• What the task asks
Where the word "browser" occurs in a line of the listing below, copy that line.

• Data
- - -

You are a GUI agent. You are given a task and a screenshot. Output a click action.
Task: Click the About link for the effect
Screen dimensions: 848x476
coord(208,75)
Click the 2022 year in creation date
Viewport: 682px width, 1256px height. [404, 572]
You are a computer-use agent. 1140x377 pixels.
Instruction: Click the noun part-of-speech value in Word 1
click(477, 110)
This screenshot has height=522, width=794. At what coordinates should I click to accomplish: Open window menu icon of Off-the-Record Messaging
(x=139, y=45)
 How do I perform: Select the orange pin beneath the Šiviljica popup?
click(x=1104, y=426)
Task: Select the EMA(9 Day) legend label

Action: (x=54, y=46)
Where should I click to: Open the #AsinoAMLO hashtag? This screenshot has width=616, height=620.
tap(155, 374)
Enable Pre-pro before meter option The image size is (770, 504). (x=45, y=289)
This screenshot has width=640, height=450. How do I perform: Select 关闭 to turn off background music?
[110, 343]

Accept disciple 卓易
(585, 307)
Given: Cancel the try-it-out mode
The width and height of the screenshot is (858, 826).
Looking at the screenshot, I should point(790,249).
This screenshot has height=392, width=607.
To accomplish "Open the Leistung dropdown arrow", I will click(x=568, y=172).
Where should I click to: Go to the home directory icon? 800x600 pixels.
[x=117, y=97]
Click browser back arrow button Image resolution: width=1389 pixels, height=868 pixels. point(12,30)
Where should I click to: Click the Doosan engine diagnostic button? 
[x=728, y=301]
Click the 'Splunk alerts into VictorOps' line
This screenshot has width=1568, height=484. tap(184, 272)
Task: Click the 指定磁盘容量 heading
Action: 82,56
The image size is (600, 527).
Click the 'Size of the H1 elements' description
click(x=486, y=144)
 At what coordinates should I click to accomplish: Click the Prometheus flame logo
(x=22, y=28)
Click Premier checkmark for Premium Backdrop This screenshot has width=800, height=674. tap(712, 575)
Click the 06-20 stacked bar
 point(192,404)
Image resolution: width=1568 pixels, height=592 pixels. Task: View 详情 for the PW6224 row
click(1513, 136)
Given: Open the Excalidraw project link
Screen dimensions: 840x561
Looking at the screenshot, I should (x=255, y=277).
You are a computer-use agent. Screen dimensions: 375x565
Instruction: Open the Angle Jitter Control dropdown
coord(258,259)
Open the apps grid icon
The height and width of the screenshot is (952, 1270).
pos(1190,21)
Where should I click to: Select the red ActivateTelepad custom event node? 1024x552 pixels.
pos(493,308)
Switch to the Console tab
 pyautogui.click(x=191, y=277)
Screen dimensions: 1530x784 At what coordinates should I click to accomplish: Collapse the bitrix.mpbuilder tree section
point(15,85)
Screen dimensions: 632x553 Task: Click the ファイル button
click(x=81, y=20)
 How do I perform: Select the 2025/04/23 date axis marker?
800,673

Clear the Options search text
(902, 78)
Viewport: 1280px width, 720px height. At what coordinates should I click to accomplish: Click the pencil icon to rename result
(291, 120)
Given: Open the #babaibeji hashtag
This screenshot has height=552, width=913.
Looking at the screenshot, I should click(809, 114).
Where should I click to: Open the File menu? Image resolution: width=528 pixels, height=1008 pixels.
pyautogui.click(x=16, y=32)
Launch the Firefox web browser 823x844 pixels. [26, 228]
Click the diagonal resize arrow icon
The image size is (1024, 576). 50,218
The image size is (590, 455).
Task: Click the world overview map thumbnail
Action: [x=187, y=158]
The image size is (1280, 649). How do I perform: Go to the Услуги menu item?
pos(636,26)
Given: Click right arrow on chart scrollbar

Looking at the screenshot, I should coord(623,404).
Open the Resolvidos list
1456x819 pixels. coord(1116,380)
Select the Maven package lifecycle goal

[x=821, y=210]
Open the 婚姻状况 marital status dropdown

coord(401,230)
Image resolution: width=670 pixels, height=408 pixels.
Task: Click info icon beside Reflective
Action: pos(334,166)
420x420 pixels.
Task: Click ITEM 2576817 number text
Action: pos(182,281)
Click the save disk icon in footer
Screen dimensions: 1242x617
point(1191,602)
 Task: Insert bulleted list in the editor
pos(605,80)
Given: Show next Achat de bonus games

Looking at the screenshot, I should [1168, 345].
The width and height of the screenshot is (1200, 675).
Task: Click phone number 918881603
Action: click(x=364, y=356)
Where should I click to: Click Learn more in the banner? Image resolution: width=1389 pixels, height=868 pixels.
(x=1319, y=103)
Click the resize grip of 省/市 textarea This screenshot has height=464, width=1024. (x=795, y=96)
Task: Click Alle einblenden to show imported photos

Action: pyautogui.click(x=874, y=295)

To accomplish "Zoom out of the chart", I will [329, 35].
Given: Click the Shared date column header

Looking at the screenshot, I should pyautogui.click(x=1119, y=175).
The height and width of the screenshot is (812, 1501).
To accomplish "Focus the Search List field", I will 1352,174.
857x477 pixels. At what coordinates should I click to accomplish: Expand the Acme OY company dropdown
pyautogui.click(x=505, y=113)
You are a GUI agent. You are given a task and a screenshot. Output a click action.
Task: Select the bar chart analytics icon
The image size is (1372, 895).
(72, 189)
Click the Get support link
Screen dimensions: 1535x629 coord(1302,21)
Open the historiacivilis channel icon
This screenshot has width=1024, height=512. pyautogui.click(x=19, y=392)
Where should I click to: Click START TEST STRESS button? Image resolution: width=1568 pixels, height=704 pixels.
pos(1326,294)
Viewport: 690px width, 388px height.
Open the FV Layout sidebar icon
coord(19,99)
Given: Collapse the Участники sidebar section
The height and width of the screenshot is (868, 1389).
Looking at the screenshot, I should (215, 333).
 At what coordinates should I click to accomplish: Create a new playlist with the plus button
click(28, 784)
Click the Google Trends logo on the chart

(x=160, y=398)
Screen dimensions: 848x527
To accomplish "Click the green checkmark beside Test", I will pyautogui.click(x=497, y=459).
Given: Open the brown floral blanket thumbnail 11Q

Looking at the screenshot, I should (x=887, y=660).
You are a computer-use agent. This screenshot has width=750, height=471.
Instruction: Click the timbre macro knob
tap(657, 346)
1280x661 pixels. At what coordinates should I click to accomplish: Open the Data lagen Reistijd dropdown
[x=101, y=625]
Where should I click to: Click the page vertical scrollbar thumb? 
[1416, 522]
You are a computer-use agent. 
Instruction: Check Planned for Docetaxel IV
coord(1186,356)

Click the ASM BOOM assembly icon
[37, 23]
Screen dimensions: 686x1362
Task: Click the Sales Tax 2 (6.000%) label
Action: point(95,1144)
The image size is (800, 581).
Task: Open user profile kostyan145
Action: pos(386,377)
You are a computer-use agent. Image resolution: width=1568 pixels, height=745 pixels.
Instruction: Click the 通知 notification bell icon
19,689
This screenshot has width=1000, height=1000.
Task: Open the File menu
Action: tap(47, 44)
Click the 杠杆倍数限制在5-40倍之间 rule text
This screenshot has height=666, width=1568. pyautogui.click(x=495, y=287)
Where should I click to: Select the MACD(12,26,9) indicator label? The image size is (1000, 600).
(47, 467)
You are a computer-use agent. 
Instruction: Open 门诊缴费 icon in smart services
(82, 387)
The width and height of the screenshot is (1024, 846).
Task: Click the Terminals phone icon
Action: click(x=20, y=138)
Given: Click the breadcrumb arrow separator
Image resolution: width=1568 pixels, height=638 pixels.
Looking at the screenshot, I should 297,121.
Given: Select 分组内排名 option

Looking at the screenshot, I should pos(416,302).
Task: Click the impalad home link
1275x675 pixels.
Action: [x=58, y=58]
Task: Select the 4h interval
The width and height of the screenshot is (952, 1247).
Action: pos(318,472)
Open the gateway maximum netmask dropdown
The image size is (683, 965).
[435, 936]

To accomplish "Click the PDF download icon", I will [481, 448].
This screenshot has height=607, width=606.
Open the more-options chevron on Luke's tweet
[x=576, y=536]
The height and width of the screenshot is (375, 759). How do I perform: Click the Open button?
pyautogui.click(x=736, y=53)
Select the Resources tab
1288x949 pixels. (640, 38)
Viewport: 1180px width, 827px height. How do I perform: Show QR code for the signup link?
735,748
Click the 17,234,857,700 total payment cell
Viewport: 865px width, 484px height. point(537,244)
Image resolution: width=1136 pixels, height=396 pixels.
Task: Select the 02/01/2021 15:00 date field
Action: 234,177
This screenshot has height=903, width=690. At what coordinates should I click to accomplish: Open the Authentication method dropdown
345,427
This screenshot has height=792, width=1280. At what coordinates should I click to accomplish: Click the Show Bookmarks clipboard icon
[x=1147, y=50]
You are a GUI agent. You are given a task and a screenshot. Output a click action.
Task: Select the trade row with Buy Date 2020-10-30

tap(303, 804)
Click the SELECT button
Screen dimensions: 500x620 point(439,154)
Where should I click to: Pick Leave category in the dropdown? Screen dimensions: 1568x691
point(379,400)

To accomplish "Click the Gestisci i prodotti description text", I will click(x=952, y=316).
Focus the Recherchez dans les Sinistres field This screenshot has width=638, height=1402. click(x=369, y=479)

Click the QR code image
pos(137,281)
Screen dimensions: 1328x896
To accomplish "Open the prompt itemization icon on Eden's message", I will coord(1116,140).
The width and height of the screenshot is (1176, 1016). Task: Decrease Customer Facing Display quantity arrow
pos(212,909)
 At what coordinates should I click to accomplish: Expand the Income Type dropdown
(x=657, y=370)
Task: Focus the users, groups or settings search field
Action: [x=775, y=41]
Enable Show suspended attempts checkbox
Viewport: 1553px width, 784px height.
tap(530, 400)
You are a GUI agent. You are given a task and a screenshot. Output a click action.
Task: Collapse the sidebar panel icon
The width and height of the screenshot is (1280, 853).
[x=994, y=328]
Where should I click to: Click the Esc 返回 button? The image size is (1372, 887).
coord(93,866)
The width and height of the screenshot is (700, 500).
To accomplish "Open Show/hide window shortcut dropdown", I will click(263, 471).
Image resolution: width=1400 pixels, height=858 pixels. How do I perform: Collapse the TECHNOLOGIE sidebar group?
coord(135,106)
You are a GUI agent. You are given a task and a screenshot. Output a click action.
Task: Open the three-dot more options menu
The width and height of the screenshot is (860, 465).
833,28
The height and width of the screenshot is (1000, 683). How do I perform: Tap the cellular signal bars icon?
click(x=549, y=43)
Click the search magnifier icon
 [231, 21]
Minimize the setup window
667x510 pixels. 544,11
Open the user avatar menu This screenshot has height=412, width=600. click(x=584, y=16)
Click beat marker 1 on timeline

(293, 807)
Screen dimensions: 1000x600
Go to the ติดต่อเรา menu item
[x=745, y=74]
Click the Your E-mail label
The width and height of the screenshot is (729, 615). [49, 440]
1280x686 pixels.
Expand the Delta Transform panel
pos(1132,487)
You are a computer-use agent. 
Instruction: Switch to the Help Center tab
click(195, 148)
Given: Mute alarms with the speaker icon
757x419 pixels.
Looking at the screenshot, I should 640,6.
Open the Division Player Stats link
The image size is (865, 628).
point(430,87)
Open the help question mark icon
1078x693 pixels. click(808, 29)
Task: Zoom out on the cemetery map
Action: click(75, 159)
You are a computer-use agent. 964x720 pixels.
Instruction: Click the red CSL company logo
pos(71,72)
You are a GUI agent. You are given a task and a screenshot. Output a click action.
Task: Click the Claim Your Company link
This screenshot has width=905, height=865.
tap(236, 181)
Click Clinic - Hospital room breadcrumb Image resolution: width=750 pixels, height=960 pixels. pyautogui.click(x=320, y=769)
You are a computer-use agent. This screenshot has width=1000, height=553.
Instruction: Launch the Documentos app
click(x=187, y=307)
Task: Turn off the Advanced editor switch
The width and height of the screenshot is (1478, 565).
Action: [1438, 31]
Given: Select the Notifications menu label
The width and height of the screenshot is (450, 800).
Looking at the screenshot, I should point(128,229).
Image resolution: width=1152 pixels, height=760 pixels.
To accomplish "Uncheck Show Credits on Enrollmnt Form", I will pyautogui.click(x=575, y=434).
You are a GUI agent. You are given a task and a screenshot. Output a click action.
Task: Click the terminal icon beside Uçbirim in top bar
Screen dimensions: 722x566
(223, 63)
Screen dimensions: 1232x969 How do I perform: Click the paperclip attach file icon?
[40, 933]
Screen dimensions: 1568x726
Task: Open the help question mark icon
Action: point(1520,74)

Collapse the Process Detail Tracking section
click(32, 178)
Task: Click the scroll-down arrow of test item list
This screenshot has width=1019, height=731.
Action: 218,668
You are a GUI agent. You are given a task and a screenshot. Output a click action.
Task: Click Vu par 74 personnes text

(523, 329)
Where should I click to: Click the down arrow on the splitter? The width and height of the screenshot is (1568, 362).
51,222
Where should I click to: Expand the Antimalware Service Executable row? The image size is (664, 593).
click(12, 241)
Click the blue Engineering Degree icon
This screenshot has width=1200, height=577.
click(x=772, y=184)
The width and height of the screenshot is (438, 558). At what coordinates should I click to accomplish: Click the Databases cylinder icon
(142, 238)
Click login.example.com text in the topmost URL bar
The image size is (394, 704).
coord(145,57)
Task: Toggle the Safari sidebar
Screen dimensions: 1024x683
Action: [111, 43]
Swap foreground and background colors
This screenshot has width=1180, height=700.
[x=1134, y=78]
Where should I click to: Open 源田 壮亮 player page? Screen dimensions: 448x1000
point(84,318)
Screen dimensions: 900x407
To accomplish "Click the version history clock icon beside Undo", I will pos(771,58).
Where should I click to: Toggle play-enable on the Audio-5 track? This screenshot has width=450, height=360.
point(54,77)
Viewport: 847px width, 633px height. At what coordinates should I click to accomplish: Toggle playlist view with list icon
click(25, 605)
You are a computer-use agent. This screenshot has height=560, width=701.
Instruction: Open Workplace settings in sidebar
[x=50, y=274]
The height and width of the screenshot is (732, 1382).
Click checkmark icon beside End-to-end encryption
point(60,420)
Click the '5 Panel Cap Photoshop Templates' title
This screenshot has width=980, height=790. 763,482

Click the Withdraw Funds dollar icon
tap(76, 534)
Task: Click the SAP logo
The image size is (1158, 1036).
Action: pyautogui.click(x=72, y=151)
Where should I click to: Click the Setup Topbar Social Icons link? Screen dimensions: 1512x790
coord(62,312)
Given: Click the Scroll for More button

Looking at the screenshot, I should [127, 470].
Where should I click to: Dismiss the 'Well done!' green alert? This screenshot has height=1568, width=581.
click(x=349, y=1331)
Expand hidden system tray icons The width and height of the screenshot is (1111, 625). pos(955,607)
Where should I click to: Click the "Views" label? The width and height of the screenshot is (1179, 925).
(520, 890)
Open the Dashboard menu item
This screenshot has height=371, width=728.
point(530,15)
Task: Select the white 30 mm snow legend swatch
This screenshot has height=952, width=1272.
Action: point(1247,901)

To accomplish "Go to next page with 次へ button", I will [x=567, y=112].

- - -

• Result of the exercise
Click browser back arrow button Image resolution: width=1389 pixels, height=868 pixels. point(12,30)
Launch the Firefox web browser 823x844 pixels. [26, 228]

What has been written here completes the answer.